Your answer should consist of the lines in the following data that contain "flag".

==== Records ====

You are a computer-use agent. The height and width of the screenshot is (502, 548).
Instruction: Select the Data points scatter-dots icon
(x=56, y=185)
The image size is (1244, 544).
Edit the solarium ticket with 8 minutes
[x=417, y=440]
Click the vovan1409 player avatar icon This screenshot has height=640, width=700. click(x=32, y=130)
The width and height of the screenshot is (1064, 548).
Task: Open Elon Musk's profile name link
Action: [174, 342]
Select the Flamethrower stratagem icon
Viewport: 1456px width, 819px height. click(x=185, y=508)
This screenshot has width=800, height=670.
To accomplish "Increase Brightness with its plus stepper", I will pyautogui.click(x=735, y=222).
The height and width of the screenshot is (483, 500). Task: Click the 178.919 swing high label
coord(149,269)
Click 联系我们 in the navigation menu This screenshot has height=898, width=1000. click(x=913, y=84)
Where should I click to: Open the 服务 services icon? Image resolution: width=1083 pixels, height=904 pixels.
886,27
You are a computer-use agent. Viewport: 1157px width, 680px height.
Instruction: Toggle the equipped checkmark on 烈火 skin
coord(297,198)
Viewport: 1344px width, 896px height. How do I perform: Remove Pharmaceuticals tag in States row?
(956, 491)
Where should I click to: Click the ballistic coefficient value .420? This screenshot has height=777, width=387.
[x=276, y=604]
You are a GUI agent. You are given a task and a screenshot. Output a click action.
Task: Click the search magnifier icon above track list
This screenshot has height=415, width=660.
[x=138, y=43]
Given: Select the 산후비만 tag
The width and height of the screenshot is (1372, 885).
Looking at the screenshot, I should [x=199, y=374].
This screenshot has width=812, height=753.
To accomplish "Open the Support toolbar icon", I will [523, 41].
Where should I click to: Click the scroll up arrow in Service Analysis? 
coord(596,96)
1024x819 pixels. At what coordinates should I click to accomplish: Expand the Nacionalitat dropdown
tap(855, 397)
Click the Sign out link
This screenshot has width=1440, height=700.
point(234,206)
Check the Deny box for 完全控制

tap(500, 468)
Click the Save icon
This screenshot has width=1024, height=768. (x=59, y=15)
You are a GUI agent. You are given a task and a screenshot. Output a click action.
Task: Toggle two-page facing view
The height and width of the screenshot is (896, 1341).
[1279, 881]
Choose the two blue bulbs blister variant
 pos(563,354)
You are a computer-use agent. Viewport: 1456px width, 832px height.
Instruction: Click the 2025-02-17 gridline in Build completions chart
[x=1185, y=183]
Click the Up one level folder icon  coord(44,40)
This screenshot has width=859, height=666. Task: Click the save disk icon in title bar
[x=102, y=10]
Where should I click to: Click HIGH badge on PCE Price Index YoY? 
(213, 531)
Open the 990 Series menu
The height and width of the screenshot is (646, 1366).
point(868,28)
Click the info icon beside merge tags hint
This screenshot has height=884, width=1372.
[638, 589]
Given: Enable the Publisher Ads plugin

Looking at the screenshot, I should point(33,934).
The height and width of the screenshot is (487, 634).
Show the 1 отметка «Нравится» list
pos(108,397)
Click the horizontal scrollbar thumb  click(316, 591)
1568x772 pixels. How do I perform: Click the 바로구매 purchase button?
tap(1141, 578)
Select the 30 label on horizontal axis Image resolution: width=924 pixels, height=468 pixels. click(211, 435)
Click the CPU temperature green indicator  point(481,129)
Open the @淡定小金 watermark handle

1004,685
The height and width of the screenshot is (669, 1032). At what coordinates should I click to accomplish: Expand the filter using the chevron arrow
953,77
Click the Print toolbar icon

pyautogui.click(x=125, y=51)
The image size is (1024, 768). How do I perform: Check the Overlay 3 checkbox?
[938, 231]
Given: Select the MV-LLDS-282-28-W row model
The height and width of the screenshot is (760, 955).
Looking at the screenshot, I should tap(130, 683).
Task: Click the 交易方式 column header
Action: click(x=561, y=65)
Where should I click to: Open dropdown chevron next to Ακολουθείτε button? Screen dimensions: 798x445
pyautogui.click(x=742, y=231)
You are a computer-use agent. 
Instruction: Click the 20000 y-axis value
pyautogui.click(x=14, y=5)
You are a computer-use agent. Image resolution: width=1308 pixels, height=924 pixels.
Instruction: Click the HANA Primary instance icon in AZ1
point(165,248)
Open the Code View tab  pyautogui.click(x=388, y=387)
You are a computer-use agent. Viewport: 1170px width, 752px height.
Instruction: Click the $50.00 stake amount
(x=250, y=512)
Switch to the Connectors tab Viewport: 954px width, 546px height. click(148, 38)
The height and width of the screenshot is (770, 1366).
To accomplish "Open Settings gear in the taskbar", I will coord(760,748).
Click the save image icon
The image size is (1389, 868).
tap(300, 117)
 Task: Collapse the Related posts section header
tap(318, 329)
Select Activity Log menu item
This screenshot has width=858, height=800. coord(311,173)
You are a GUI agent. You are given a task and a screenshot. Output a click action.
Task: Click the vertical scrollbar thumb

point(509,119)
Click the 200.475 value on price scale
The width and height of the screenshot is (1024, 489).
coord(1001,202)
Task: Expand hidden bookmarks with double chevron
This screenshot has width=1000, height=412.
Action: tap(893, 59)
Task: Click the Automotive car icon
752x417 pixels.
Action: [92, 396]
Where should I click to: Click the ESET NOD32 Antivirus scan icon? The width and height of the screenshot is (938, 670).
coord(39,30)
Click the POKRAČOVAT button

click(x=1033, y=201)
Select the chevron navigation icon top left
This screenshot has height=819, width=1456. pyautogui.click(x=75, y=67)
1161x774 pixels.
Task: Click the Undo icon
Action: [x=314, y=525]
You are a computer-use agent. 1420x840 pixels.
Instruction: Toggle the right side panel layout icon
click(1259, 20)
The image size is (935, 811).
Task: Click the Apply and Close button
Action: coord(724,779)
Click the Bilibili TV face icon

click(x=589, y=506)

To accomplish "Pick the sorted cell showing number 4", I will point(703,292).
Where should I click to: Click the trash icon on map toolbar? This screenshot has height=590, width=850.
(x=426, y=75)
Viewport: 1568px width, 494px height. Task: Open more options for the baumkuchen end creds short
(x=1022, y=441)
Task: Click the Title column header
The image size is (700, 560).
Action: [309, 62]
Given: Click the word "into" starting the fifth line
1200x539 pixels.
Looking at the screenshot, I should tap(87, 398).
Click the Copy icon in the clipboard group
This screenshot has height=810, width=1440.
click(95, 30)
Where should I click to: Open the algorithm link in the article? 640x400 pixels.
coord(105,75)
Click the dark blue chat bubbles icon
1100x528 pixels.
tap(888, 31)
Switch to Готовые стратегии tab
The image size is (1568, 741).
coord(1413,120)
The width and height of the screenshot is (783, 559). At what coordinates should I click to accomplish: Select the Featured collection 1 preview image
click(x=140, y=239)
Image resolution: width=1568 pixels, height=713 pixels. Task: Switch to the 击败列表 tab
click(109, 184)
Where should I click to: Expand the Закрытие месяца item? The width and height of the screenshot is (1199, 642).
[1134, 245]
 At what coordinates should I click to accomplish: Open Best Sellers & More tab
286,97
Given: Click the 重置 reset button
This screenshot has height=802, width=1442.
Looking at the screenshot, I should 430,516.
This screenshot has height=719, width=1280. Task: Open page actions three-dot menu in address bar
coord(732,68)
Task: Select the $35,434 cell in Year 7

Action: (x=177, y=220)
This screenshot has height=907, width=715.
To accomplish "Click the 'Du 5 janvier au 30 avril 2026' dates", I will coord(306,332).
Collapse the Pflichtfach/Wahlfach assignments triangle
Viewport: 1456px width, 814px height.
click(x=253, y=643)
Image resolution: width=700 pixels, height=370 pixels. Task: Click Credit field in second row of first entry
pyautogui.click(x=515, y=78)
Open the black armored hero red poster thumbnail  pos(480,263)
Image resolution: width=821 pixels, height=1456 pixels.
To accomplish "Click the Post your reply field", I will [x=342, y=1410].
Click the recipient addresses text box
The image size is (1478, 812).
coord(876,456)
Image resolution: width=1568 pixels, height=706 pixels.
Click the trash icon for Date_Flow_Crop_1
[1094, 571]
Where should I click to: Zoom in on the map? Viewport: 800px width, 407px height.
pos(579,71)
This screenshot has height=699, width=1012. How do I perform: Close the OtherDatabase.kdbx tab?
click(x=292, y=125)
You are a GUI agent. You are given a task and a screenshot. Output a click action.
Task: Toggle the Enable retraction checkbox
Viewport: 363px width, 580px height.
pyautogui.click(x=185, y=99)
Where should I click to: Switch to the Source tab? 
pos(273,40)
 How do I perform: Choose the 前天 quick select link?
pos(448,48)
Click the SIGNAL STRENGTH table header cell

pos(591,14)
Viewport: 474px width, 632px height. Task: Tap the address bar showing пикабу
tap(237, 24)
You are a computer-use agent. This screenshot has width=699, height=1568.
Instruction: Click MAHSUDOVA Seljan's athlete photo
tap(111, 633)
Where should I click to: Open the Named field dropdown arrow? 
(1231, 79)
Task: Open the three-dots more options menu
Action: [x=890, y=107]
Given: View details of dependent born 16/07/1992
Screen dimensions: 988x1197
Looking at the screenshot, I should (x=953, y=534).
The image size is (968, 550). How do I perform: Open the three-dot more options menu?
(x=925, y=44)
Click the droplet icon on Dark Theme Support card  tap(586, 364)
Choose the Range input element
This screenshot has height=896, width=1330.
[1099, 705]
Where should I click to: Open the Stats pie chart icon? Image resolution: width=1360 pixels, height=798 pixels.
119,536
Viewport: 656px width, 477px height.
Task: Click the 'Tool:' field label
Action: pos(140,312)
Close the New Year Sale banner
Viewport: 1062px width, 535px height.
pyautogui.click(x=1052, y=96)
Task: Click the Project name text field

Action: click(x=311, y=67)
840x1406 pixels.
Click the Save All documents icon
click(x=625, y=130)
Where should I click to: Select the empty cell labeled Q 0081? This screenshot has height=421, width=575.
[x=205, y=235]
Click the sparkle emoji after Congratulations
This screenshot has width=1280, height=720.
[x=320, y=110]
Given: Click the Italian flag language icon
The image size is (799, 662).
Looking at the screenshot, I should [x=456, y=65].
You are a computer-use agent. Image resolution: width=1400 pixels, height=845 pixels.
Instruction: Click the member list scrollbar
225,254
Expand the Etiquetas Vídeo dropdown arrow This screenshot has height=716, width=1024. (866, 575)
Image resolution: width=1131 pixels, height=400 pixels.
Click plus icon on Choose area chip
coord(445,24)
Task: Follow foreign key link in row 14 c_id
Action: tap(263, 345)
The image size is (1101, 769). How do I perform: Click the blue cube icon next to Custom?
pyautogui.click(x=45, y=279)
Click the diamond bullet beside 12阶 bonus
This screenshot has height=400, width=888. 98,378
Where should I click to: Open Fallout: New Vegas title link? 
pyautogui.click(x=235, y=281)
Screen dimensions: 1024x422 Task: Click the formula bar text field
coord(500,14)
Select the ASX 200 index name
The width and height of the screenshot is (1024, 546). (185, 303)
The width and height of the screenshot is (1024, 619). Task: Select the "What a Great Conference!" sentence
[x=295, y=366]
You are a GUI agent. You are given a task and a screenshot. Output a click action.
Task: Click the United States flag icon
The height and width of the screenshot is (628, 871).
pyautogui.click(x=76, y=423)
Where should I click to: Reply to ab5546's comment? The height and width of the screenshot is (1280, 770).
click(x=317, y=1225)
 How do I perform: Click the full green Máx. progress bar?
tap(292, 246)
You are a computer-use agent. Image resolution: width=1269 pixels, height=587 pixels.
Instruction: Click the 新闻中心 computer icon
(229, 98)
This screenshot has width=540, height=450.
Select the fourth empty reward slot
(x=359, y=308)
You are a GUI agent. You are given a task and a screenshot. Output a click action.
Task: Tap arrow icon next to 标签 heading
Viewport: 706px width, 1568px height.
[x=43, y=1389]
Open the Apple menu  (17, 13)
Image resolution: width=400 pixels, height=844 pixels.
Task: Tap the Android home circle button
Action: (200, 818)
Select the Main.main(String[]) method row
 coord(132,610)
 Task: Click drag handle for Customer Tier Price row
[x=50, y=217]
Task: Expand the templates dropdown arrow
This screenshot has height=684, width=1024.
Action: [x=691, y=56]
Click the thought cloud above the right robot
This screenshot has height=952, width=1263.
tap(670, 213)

====

* **Your solution**:
Given: Click the Italian flag language icon
Task: Click the United States flag icon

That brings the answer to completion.